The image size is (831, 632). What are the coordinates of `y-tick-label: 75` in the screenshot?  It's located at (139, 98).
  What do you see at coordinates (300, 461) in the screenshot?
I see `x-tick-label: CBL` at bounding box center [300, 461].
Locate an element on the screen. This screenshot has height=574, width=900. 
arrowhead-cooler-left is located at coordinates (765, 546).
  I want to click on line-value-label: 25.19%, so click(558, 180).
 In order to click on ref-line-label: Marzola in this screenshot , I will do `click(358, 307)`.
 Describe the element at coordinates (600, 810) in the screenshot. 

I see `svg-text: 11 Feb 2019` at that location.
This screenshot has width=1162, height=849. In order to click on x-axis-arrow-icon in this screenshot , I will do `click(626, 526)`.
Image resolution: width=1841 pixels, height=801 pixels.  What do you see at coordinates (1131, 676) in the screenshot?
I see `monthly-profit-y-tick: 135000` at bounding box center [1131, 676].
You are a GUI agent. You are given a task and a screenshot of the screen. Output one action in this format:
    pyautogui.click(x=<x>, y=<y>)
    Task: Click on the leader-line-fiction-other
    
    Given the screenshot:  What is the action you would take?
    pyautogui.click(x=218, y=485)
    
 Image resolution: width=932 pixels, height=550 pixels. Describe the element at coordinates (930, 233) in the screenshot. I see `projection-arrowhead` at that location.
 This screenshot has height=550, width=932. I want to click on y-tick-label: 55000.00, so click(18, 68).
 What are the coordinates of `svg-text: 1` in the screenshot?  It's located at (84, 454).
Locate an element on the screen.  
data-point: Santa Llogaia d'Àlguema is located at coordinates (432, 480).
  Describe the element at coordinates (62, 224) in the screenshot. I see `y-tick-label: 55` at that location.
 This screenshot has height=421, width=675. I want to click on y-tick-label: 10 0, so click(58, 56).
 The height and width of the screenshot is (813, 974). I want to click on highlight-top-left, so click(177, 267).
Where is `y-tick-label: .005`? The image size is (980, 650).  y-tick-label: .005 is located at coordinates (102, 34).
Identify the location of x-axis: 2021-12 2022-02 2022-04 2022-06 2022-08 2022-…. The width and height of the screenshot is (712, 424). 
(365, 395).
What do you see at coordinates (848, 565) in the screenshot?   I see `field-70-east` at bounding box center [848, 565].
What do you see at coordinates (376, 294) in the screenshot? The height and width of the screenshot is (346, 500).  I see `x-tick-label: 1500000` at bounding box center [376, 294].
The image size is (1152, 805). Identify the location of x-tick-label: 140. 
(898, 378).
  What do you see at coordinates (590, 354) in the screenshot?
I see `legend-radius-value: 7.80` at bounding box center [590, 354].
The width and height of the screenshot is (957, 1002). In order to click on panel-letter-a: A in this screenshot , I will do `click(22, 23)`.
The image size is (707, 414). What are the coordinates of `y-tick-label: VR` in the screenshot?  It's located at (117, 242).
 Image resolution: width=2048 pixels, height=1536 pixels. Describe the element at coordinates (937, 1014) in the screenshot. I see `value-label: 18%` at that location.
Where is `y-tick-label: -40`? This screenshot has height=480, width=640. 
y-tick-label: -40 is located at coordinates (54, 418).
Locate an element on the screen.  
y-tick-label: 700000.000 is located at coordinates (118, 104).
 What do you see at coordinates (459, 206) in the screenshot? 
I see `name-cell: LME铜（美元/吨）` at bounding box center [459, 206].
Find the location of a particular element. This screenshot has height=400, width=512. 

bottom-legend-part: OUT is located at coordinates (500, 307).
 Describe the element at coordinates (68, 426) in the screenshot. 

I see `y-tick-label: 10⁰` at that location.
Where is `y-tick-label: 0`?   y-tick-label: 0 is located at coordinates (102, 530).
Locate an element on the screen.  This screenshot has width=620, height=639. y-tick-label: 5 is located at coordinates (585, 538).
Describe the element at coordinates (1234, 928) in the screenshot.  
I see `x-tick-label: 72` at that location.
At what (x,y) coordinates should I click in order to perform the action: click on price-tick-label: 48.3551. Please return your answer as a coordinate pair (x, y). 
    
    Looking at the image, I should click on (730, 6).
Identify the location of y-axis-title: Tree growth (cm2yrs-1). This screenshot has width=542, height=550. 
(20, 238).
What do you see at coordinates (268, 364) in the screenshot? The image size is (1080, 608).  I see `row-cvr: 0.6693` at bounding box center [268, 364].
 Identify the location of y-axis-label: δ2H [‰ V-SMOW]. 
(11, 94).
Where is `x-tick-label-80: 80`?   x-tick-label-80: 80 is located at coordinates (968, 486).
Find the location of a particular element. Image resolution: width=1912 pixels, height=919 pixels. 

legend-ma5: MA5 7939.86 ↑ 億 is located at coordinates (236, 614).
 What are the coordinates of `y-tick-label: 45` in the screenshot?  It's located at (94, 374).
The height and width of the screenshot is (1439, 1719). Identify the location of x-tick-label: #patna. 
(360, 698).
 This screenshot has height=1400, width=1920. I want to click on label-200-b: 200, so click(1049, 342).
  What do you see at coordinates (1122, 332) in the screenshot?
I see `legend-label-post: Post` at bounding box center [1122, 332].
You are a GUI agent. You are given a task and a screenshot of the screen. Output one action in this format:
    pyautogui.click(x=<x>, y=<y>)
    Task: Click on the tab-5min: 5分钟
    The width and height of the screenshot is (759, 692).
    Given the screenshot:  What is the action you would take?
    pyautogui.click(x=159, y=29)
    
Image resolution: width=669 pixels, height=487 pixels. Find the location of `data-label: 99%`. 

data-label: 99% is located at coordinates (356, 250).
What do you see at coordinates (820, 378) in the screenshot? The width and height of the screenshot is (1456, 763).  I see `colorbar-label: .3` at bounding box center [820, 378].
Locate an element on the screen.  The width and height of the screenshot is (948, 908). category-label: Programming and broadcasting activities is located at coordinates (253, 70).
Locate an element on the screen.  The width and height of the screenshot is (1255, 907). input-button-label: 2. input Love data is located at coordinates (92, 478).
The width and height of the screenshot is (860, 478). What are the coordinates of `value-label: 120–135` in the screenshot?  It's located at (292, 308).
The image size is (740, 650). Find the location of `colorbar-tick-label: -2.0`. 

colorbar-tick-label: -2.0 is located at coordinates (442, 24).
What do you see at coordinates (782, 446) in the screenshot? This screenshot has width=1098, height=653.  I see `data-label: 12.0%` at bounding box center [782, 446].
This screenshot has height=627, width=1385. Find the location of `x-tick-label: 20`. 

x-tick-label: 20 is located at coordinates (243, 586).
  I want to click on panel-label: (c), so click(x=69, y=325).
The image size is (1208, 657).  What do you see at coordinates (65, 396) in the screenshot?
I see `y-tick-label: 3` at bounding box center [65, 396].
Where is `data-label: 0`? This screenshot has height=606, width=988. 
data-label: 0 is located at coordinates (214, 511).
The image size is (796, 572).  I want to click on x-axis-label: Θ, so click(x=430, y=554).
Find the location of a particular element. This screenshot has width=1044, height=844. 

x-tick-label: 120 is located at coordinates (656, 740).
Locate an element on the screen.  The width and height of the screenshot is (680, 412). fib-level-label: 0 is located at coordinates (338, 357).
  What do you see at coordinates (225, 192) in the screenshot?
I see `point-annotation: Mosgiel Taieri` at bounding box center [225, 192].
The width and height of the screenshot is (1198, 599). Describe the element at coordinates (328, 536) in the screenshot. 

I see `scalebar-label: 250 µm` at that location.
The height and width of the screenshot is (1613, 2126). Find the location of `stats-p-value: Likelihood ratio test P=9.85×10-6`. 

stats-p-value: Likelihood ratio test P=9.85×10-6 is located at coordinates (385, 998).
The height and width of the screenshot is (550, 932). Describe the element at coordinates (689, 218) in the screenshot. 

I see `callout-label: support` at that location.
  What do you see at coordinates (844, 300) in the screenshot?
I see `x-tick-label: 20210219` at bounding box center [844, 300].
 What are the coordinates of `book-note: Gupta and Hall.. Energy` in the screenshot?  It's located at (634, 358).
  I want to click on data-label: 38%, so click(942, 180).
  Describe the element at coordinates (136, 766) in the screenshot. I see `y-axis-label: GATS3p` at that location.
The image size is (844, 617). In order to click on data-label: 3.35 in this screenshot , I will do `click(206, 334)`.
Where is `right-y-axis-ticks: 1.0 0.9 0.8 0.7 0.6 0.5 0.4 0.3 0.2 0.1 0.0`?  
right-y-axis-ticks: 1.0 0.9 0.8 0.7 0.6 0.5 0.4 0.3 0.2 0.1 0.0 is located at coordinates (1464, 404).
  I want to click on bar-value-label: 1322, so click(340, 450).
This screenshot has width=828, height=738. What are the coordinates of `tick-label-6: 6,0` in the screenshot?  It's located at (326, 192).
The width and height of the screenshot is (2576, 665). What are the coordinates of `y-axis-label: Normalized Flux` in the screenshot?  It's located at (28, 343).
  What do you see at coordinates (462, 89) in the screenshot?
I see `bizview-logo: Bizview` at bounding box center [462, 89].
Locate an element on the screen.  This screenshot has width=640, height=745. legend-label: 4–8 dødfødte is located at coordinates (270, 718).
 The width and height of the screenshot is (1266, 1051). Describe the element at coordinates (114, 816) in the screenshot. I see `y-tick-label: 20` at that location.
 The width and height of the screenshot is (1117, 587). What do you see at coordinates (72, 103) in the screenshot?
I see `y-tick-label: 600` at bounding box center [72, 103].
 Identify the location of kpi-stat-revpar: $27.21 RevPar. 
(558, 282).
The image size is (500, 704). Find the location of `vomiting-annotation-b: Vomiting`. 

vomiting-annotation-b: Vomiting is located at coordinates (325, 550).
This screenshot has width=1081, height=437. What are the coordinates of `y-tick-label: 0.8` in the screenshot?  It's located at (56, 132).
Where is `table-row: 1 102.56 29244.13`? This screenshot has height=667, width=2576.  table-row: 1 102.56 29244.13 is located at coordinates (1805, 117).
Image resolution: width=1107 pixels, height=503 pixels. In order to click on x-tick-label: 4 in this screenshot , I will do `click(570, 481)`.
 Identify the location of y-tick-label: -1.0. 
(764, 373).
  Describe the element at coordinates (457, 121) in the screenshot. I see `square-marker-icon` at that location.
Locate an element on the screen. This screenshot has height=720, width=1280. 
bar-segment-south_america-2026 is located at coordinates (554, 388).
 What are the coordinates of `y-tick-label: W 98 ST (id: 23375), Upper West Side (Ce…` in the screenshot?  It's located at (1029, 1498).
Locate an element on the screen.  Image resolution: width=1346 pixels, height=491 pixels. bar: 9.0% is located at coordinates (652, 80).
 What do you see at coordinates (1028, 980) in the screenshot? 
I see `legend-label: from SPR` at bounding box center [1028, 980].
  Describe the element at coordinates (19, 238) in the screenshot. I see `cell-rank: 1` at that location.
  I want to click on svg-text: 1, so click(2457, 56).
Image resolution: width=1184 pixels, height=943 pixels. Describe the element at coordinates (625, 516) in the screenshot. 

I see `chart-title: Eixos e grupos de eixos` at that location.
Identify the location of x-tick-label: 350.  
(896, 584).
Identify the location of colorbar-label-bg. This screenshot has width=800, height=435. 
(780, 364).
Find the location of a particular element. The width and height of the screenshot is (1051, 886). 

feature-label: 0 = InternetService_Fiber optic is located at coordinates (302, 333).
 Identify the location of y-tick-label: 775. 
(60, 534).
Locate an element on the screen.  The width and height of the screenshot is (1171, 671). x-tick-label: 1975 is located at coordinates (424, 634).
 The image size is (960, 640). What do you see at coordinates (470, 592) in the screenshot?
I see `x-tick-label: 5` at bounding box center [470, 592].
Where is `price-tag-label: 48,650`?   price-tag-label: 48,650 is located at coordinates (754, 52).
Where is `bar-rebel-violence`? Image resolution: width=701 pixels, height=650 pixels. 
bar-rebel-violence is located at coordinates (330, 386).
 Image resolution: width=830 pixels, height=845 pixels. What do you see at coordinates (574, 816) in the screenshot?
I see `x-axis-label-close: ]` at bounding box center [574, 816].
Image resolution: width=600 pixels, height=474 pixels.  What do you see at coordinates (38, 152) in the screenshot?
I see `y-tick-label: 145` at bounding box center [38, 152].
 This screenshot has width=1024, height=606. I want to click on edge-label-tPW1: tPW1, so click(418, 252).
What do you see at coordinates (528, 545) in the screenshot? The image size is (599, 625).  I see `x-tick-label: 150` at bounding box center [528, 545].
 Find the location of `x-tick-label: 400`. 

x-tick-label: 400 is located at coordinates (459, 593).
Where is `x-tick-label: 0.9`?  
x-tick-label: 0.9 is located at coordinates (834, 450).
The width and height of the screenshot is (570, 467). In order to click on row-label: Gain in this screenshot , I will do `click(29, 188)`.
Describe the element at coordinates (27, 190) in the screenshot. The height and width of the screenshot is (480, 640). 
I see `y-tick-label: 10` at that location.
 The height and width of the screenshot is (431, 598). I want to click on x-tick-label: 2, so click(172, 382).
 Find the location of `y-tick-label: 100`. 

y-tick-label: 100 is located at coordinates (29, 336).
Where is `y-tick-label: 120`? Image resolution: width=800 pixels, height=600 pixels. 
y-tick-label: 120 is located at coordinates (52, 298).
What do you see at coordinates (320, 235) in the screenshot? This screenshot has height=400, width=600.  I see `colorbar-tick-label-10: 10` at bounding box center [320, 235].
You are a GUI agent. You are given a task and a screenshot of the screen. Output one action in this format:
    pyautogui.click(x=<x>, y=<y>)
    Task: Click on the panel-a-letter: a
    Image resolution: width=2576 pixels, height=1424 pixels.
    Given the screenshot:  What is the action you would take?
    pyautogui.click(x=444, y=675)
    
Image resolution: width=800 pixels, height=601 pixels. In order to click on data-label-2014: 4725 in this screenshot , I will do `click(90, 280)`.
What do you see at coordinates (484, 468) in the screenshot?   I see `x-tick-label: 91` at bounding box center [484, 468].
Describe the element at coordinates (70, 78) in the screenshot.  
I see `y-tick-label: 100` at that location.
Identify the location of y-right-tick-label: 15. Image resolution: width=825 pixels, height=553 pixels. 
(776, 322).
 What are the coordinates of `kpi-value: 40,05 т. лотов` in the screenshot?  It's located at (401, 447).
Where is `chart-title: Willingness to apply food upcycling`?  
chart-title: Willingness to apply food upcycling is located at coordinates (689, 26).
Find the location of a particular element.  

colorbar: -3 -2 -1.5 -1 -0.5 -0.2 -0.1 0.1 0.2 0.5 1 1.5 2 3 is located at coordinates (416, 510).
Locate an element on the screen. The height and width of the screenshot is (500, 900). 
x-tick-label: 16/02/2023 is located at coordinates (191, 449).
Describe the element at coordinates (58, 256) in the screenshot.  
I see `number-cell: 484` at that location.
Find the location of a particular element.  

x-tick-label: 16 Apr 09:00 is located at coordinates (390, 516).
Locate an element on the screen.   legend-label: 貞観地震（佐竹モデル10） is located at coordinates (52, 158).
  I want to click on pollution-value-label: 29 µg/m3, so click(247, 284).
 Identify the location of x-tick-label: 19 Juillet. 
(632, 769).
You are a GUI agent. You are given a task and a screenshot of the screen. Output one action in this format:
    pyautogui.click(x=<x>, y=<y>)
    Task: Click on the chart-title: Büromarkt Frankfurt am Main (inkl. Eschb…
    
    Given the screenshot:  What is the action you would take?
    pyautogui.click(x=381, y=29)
----------------------------------------
- [TASK REQUIREMENTS] Copy out every line from the one containing "Identify the location of x-axis: 2021-12" down to the one containing "The width and height of the screenshot is (957, 1002).", both included, reproducing each line unchanged.

- [PROBLEM SOLUTION]
Identify the location of x-axis: 2021-12 2022-02 2022-04 2022-06 2022-08 2022-…. The width and height of the screenshot is (712, 424). 
(365, 395).
What do you see at coordinates (848, 565) in the screenshot?   I see `field-70-east` at bounding box center [848, 565].
What do you see at coordinates (376, 294) in the screenshot? The height and width of the screenshot is (346, 500).  I see `x-tick-label: 1500000` at bounding box center [376, 294].
The image size is (1152, 805). Identify the location of x-tick-label: 140. 
(898, 378).
  What do you see at coordinates (590, 354) in the screenshot?
I see `legend-radius-value: 7.80` at bounding box center [590, 354].
The width and height of the screenshot is (957, 1002). In order to click on panel-letter-a: A in this screenshot , I will do `click(22, 23)`.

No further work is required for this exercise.